Originally by adeiana (@Osso) on 2012-03-13
I am asking to merge the new refextractor.
It is squashed in a single commit. You can access the branch here:
Originally by adeiana (@Osso) on 2012-06-05
Thew new branch is here adeiana/944-refextract
Originally by Alessio Deiana firstname.lastname@example.org on 2012-11-27
#CommitTicketReference repository="" revision="9c44fffa48aba22a416ebd09a41fa15a97158148"
DocExtract: new docextract and refextract modules
- Adds DocExtract as a way to easily access all text mining facilities
It will allow to extract references, authors, plots, etc. (closes #944)
- Moves the refextract scripts from the bibedit module into its own
- Adds a new api to use the refextract module. It includes calls to:
- update_references(): update references by passing a record id;
- extract_references_from_*(): extract and parse references from
- new function that returns the marcxml of the record with
- new function to check if a record has a fulltext (pdf) attached.
- Refextract filters out null characters from pdfs converted text as
they are refused by bibupload.
- Adds several updates to refextract parsing:
- handling of JHEP-like journals, as they need the last 2 digits
of the year prepended to the volume;
- adds support for ISBN. They are added in a new subfield called $$i;
- adds support for references like CERN-LHCC2003-01 by transforming
it to CERN-LHCC-2003-01;
- adds a new subfield <subfield code="t">Text</subfield> where
refextract stores references to quoted text "Text".
- Adds a new option to the bibtask mode of refextract,
"--no-overwrite", which checks each record for existing references
before parsing it. If the record already has references, it skips it.
- Fixes recent records detection:
- only stores last_updated when running on recent records.
This prevents from parsing the most recent reference via --recids n, updating
the last_updated field and have refextract skip all references preceeding n;
- only updated last_id and last_updated when respectively the new id is bigger
and the new last_updated is more recent. This prevents to store an old date
when parsing old records.
- Handles the format arXiv:9910.1234 [physics.ins-det].
- Fixes numeration checking when looking for the end of references.
- Reworks xbook as a single tag: xbook was storing the book title,
instead the title is always stored in $$t.
- New authors recognized:
- P. Pre'
- Dan V. Schroeder
- Adds 9+ and w+ to report numers format.
- Handles Sci.Eng. 450(1-3), 3, 2007 (no space after volume).
- Handles PoS LAT2007 (2007) 12 journal.
- Handles report numbers like CERN/LHCC/98-013.
- Handles urls like http://server/?q=1&w=2.

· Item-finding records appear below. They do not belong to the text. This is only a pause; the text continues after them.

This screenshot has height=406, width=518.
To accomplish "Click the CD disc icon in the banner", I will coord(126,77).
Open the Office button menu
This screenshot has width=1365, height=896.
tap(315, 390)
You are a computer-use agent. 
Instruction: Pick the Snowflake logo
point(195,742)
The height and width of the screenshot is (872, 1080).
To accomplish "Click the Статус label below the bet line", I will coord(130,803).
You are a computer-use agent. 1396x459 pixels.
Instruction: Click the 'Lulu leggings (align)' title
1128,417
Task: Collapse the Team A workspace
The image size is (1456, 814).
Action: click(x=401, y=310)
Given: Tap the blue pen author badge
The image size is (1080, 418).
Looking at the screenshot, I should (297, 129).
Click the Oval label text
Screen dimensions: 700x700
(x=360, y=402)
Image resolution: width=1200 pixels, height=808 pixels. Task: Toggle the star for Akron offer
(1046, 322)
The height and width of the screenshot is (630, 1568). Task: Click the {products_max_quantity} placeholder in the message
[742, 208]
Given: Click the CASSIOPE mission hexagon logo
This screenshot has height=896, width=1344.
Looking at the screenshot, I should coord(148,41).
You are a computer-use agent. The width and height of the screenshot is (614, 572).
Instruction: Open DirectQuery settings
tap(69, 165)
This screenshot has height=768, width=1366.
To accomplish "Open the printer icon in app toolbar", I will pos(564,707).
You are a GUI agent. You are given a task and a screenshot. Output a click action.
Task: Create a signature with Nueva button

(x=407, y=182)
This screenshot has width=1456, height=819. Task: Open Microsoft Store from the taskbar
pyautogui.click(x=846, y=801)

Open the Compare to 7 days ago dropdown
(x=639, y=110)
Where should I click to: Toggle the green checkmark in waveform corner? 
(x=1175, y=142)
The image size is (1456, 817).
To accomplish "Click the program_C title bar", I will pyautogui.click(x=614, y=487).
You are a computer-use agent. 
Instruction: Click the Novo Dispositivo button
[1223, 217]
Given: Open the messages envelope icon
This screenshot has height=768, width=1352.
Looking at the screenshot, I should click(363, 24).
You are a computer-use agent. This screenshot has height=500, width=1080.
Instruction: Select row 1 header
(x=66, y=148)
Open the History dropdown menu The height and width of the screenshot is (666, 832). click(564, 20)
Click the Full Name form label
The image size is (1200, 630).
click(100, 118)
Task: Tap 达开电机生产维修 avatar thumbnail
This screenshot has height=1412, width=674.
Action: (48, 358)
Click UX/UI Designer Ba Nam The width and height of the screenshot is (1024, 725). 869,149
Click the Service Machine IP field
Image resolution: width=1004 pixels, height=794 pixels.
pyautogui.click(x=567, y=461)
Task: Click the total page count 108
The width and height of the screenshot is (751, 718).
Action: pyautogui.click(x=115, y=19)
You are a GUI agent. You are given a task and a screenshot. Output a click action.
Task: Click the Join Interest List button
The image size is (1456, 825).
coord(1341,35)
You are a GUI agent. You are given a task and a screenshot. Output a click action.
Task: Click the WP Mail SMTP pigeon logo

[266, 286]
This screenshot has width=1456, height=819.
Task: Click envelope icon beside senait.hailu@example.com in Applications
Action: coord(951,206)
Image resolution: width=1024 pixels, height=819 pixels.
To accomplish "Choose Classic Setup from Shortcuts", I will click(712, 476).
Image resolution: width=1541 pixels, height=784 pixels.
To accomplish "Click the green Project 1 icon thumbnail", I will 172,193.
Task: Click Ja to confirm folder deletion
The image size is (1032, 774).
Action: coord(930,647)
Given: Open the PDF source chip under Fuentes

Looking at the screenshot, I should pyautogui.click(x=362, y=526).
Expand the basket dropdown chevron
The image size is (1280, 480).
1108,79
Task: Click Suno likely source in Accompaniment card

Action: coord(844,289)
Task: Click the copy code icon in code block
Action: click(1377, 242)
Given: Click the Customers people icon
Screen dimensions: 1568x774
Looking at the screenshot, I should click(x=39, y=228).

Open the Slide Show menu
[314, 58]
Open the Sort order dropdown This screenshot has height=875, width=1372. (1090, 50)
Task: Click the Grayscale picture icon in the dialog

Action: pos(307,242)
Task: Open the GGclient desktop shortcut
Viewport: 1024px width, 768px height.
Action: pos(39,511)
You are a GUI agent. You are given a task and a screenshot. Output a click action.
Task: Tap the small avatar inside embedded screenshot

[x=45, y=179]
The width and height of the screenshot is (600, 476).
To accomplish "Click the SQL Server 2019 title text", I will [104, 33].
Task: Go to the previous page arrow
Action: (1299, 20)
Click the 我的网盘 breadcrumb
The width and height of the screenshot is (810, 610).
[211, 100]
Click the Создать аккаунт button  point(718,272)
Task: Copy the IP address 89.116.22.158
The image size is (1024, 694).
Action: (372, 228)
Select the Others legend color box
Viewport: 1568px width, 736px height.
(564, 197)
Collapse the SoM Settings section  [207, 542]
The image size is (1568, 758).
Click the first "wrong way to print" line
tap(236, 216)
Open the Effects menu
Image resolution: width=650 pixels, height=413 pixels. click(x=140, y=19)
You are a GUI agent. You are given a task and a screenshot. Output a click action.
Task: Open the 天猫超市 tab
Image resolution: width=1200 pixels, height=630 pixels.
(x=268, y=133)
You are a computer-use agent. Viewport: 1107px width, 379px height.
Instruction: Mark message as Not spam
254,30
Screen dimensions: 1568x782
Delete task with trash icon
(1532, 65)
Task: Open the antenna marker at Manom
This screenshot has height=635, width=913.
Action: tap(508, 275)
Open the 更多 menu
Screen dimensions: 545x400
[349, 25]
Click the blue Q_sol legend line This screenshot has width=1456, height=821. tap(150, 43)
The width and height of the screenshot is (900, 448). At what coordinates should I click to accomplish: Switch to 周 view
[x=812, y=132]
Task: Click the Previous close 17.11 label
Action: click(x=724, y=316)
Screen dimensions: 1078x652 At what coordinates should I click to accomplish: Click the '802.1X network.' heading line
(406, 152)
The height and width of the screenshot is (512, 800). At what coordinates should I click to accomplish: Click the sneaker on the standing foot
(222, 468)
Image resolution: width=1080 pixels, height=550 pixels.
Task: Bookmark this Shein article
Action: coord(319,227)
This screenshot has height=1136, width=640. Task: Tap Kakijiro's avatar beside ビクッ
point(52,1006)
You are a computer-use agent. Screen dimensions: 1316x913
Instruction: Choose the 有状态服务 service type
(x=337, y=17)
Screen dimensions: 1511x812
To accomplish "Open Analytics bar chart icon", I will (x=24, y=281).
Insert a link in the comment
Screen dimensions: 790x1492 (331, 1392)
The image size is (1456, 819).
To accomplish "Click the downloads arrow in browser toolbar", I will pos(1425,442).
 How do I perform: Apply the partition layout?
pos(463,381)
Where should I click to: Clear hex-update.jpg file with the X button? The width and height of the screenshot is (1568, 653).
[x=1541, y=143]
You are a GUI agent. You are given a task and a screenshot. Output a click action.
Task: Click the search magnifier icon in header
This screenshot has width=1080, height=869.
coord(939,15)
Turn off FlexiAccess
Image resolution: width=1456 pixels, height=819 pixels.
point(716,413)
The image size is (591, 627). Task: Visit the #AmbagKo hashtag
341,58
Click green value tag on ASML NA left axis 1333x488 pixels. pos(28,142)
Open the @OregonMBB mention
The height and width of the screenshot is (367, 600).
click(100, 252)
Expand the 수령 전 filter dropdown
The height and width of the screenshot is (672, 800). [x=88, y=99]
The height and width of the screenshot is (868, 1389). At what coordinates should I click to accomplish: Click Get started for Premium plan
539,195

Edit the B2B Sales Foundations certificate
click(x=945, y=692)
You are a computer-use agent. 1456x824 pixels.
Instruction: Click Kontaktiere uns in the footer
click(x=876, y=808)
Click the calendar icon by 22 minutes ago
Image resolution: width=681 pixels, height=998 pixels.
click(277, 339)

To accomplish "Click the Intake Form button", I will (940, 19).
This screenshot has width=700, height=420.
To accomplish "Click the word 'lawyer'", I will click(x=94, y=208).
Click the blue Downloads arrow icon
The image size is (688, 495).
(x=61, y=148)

- Handles C67:674,1998 numeration.
- Adds a new way to recognize journals which is needed when we recognized
short titles. Often the short titles or initials of a journal conflict
with other names.
e.g. DAN (the journal ) and Dan (common first name)
We handle it via precise regular expresssions.
- Match Acknowldgment and Acknowledgment as end of sections.
- Format hep report numbers to hep-th/999999.
- Recognizes roman numbers as volume numbers.
- Removes  and () from o subfield.
- Removes extra spaces at the end of lines.
- Does not try to detect C et D for roman rumbers. It would result in some
series letters being detected instead.
- Does not detect "B, 07" volumes anymore since some of these are from journals
which are different Phys.Rev. & and Phys.Rev.B.
- Format hep-ex report numbers.
- Tweaks how the beginning and the end of the references sections are found.
- Allows dashes as separators for numeration.
- REST api to run refextract.
- Defaults to inspire format on CLI when running on an inspire site.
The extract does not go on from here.